Years later, these memories moved her to examine childcare and chemotherapy.  She found that little had changed since her girlhood.   Few hospitals or healthcare centers provided childcare.  Since childcare was too expensive for families dealing with medical bills; some moms even missed cancer treatments and appointments.   “These women couldn’t dream of having nannies and yet, they were the ones that needed them the most,” she said in a 2014 CNN Hero interview.

An Award Winning Idea: Nanny Angel Network

With her expertise in nanny placement, Audrey set out to make a difference.  She started the Nanny Angel Network (NAN) that same year.  Since 2010, NAN has provided 5,568 hours of services and 1,392 visits to 377 children.

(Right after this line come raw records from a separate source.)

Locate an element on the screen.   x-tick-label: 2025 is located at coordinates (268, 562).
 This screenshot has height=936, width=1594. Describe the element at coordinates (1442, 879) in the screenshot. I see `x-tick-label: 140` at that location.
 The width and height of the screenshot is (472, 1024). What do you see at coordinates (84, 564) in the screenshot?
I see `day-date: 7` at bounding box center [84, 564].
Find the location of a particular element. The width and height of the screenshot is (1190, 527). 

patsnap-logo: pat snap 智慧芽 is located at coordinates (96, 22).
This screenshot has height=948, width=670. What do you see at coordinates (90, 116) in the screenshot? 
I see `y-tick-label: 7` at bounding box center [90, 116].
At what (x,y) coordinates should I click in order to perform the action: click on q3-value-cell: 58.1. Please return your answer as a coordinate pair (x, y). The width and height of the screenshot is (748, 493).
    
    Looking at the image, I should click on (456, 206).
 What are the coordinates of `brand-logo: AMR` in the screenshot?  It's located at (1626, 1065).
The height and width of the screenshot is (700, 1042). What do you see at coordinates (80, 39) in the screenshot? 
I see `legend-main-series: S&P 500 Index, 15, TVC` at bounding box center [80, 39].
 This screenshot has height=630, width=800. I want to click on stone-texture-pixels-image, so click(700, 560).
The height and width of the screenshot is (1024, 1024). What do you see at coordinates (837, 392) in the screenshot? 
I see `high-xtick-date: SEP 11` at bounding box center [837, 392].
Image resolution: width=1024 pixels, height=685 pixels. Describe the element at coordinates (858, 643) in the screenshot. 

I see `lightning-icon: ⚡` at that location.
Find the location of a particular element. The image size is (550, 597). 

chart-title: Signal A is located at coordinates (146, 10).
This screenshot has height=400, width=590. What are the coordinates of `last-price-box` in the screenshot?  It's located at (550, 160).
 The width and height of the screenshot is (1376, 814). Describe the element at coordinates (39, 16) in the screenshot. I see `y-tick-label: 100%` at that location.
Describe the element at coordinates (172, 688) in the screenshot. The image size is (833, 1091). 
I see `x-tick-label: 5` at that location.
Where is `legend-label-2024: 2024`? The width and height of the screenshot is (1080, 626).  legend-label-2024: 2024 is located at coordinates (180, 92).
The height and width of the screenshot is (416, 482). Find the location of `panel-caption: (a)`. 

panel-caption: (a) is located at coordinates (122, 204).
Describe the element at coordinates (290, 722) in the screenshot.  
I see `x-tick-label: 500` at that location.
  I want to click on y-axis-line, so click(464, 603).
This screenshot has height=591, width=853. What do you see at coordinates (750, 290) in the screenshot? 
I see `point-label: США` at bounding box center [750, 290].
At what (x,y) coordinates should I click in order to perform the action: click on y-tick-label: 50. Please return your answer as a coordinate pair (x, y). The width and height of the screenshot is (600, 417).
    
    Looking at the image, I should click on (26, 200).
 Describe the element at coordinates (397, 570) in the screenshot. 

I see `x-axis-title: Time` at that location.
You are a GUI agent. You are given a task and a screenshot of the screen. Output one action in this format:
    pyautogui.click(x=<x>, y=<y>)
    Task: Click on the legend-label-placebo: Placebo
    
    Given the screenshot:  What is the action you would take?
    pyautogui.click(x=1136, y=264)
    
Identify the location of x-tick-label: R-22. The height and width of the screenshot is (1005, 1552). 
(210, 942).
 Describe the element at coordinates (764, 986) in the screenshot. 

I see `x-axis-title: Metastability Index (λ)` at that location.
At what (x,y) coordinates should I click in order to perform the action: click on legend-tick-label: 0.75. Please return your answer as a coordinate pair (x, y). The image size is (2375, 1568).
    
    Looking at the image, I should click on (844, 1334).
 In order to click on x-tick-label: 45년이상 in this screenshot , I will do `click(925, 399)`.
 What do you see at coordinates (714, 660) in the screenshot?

Although this is a volunteer organization, these are no ordinary volunteers. She’s assembled volunteers who are teachers, nannies, nurses, and early childhood educators.  Many are cancer survivors.

When Audrey was 12, her father died.  “At that time, no one talked to children about cancer.  We were left alone with our grief and …those frightening recollections of hospitals and illness found a permanent hiding place in my mind.” For this reason, Nanny Angels receive specialized training in understanding bereavement and grief.  “These are children dealing with loss. The loss of a healthy mother,” Ashley Ashbee, NAN’s social media manager explained.  The training also includes basics about cancer treatment and recovery and about the psychological and emotional toll that cancer has on families.

Nanny Angel Network Provides Free Childcare For Cancer Patients

Providing families in crisis sensitivity, respect and understanding is what NAN is all about.  The service is free to patients in treatment and available to those who are in need of relief for palliative care or bereavement.  Nannies come to the house in pink uniforms with big green “Mary Poppins” bags filled with activities and fun.

As Audrey stated in her CNN Hero interview, “Mothers who are diagnosed with cancer are caregivers who suddenly find themselves in need of care… Our program allows mothers the freedom to take a rest because that’s what they need the most to get better.  What we do won’t take away their illness but it will certainly make their journey a lot easier.”